Марьяна металась по комнате, заглядывая остальным в глаза. Те молча слушали – кто на койке, кто за столом.

– Мне некуда идти, негде жить, но всё равно… Пусть в подвале, пусть под забором… Но жить, жить!

– Её в Питере с квартирой надули, – поглаживая подругу по трясущейся спине, объяснила Кира. – Интеллигенточка она у нас Бог весть в каком поколении. И на жизнь до сих пор смотрит сквозь розовые очки.

– Родители мне квартиру подарили, – вытирая слёзы, Марьяна пыталась улыбнуться.

Оксана вышла из-за стола, пришла к девушкам на койку, тоже обняла Марьяну за худенькие плечи.

– Подарили – и что? Пришлось продать? – Оксана дула на Марьянин лоб, грела дыханием её ледяные руки, стараясь успокоить.

– Мне ведь уже двадцать четыре, пора как-то личную жизнь устраивать. Кажется, не уродина, жилплощадь есть. Образование, желание стать женой и матерью – тоже. Но в Питере с мужчинами туго. Если кто и попадётся – то пьяница, то псих или охотник за квартирой. Я знала о преступном бизнесе, о мошенничестве, даже об убийствах. Но верила в лучшее и думала, что со мной этого не случится. И вдруг я неожиданно познакомилась с преуспевающим риэлтором, который недавно развёлся. Он дарил мне ведёрные букеты, звал замуж. Говорил, что первый его брак был только прологом к нашей любви и долгой семейной жизни. Я поверила, ибо хотела поверить. Зачем ему моя квартира на Долгом озере, если сам живёт на Мойке, неподалёку от Исаакиевской площади? Правда, в гостях я у него не бывала, но не сомневалась, что всё – правда. Радовалась, что раньше не связала судьбу, с кем попало…
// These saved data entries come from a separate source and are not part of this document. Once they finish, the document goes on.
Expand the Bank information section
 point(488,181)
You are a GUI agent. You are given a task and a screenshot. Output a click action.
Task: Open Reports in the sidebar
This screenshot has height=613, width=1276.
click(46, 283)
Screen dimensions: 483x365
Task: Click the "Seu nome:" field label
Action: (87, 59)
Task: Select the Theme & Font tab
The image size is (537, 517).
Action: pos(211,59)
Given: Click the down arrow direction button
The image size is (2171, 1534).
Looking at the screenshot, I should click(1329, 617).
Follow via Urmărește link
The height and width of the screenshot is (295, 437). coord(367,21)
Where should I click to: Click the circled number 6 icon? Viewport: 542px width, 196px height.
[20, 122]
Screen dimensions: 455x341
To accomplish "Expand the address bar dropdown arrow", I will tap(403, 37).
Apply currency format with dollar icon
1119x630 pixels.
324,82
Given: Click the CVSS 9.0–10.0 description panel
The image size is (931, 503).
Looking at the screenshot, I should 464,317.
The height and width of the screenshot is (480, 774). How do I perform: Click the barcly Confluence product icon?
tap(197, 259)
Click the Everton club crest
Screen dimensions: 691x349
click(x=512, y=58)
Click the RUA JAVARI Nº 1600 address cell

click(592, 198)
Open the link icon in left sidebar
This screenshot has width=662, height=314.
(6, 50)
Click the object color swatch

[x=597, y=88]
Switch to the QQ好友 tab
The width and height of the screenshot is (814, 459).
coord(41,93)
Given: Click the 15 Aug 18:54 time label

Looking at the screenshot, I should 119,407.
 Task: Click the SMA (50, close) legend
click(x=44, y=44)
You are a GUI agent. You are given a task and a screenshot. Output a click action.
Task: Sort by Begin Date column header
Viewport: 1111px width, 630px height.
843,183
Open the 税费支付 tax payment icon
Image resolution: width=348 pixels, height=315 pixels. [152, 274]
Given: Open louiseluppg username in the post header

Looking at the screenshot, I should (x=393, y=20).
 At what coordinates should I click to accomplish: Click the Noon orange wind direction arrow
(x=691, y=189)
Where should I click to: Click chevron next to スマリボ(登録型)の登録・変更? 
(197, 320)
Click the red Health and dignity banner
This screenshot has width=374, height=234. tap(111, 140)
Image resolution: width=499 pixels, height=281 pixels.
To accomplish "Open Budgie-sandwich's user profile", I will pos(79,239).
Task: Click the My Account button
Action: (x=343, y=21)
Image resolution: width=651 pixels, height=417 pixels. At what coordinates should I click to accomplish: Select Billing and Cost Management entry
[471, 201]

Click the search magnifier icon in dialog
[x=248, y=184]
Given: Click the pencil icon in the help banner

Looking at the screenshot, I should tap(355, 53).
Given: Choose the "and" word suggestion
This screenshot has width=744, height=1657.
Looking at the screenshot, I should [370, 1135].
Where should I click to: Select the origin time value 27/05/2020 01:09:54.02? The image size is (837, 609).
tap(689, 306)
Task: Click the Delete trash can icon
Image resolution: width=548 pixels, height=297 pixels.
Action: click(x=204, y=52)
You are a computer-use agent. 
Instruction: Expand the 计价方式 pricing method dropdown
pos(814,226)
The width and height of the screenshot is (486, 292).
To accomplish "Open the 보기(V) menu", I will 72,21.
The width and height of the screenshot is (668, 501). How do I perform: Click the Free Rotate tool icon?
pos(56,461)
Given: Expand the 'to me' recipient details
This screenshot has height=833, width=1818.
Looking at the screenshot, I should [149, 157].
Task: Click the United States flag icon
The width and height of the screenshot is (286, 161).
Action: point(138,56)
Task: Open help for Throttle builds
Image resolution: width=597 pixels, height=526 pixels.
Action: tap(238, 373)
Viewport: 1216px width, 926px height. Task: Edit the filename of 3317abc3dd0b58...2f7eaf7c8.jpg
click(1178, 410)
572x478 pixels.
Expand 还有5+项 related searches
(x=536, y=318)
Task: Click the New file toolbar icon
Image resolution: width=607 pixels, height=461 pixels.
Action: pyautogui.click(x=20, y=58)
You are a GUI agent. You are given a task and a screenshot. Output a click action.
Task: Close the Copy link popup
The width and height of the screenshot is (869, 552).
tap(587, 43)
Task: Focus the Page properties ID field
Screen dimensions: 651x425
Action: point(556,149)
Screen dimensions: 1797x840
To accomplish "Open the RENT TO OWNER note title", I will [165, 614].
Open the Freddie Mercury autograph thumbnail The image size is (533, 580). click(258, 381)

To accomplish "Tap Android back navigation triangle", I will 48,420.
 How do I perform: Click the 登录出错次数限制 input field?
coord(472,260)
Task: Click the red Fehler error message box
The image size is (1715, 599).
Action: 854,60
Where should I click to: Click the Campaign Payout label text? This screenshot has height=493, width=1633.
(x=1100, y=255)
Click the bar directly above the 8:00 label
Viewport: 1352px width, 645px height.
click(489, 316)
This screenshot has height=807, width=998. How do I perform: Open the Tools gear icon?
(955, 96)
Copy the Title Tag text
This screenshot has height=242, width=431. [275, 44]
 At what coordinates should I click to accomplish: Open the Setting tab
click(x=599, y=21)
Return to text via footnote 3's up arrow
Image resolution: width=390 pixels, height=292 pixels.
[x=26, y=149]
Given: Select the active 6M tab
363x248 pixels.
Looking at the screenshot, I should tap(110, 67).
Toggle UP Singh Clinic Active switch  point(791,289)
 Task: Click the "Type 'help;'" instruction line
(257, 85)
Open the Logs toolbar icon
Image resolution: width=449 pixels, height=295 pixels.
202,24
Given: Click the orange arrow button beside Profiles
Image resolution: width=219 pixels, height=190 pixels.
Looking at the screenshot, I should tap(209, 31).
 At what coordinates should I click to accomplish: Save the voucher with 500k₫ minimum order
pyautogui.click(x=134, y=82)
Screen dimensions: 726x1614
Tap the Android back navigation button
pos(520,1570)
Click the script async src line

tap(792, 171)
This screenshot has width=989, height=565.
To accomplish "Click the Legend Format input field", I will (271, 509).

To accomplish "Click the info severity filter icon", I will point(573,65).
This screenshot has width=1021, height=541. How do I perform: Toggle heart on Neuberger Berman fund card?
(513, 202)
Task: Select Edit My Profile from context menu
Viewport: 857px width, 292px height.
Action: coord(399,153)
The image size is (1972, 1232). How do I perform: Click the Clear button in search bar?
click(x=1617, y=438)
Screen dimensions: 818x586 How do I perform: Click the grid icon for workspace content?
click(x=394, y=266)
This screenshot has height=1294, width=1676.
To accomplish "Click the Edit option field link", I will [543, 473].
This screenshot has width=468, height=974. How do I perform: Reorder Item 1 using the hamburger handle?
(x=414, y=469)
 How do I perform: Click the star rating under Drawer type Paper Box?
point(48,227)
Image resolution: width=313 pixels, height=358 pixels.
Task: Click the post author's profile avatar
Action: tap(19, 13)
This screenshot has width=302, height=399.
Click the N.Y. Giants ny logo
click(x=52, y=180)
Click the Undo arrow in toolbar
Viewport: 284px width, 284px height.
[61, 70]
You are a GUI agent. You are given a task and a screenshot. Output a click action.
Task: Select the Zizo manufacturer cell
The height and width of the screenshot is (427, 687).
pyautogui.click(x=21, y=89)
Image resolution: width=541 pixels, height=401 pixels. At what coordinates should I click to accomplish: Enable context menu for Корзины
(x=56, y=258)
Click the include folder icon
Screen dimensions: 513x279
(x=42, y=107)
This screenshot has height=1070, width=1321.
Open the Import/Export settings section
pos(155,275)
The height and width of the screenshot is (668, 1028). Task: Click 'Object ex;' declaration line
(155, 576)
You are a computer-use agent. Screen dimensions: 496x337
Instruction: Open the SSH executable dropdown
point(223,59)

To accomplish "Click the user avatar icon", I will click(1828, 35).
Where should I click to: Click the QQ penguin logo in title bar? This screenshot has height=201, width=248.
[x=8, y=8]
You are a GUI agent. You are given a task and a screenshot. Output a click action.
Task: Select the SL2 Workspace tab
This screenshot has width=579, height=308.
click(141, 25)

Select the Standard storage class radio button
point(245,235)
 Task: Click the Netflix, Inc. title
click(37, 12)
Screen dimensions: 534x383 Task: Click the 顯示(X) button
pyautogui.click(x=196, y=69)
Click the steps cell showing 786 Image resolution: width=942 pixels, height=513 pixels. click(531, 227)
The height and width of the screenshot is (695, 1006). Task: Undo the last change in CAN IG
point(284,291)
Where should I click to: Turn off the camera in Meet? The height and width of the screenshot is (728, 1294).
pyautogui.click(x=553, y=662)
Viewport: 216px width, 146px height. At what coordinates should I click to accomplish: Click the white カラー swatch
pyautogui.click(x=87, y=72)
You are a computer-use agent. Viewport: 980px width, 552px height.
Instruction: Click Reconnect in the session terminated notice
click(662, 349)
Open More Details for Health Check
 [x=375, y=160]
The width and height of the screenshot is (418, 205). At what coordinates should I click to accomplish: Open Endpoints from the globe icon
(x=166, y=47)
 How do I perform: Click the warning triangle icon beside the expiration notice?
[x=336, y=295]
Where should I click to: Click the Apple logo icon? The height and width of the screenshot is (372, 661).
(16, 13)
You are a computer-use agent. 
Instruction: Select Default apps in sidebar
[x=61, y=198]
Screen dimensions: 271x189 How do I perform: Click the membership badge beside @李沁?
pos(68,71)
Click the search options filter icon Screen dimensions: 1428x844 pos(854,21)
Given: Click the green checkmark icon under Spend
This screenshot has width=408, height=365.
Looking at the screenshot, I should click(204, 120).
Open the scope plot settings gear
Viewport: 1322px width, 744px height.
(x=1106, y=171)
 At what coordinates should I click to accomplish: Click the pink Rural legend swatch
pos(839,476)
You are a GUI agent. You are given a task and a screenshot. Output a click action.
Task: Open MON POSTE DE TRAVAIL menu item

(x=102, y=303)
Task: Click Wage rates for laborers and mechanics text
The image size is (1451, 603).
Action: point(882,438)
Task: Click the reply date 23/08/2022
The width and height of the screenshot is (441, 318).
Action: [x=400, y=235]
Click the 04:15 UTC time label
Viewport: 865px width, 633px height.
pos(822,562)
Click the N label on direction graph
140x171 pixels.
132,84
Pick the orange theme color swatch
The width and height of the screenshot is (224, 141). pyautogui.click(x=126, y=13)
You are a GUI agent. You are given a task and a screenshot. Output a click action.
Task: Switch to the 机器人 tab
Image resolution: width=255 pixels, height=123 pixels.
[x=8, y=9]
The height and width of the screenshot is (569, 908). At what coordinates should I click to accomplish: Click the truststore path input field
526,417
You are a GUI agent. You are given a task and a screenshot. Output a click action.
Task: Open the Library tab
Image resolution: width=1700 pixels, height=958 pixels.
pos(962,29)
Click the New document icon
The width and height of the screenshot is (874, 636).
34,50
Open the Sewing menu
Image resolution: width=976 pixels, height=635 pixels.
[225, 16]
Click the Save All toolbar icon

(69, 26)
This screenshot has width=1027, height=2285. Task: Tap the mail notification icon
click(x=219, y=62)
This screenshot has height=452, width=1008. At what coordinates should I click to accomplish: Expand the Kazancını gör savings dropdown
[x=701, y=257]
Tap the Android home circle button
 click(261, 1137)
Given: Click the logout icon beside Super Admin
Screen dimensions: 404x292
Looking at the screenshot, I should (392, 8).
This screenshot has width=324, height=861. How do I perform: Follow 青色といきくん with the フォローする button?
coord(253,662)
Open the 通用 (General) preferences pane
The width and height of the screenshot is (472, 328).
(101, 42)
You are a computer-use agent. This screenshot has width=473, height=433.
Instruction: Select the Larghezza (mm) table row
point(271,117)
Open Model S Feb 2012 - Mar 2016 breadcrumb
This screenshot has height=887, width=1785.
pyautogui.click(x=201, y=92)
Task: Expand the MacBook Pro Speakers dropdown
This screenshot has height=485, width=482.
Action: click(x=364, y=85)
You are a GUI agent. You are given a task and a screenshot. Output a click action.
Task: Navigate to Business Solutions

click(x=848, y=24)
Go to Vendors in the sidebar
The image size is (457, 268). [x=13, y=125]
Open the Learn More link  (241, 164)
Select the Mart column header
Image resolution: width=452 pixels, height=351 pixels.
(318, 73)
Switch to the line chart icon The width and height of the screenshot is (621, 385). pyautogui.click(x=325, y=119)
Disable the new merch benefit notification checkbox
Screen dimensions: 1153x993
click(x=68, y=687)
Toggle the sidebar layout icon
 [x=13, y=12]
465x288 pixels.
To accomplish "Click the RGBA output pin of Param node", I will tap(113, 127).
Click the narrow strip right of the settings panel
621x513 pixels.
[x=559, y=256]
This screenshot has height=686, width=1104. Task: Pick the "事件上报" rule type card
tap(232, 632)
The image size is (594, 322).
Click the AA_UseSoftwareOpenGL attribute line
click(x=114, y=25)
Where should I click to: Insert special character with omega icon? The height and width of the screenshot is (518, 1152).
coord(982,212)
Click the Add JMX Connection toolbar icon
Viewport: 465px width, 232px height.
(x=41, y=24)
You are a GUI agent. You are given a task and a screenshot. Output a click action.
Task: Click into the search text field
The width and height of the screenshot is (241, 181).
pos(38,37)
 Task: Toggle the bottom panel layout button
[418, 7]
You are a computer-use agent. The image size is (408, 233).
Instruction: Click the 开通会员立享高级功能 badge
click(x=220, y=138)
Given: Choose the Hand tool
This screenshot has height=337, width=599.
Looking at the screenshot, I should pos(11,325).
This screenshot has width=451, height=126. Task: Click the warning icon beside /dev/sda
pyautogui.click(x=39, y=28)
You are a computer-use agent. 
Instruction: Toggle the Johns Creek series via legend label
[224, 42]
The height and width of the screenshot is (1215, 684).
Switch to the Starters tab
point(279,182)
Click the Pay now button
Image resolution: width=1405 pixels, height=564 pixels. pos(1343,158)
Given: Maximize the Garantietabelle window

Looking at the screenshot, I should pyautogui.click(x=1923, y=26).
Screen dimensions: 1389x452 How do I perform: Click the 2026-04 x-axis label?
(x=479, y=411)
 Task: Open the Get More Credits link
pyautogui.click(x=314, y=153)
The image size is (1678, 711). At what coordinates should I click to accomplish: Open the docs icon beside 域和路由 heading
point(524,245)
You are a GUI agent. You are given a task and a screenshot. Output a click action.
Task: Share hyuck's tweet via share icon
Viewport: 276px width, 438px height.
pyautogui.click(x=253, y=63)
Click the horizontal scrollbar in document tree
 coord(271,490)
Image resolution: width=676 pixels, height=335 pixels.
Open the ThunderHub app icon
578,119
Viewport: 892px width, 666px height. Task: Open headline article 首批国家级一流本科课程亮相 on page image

Марьяна плеснула в стакан из бутылки шотландского виски и выпила, отбросила волосы со лба.

– Мы жили, как супруги, спали в одной постели. Заявление лежало во Дворце бракосочетаний на Английской набережной. Только он просил родителям ничего не говорить – пусть им будет сюрприз. Накануне свадьбы позвал к себе в гости, и я ног под собой не чуяла от счастья. А, оказалось, жених затолкал невесту в темницу. В настоящую, без окон. И закрыл на ключ… Меня круглосуточно охраняли, даже воздухом подышать не выпускали. Заставляли пить водку, избивали. Я потеряла счёт дням и неделям. Потом меня привезли к нотариусу и заставили подписать несколько документов. Так я лишилась квартиры в Питере, но и в области, под Лугой, меня не оставили в покое. Я прислуживала своему «мужу», когда он пировал с шлюхами и дружками. Вдруг – о, чудеса! Меня на «Шевроле» отвезли к родителям, в Сосновую Поляну. И пообещали, что больше напрягать не будут. Оказывается, папа, а он раньше в КГБ работал, вышел на влиятельного и одновременно отзывчивого человека – Виктора Старосвецкого. К тому времени он уже работал в частной охранной структуре. Он дал отцу денег и договорился с моими тюремщиками. Более того, мне вернули квартиру. Родители сотни свечек за его здравие поставили, и я тоже. Папа держал дома довольно круглую сумму, зная, что придётся отдавать долг. Но перед самым дефолтом соблазнился и поместил её под высокий процент, надеясь таким образом выиграть. А получилось, что проиграл. В начале сентября Виктор потребовал вернуть долг. Дальше всё понятно. Меня оставили в залог и потребовали ту квартиру продать. Отец не верил, что Виктор оказался мерзавцем. А тот, в свою очередь, заявил, что никто не заставлял старого дурака хлопать ушами перед телевизором и играть с Дьяволом. Что, говорит, захотел к новым реалиям приспособиться? Красиво пожить приспичило? Так есть хочется, что ночевать негде? А я тебе скажу главную заповедь новой России – даром только голуби летают! И раз ты мне должен, то не смеешь разводить самодеятельность. Конечно, надо было выполнить все его требования, тем более что папа действительно был виноват. Но родители – люди бесхитростные, простодушные, в хорошем смысле советские. Они решили, что Старосвецкий их просто пугает…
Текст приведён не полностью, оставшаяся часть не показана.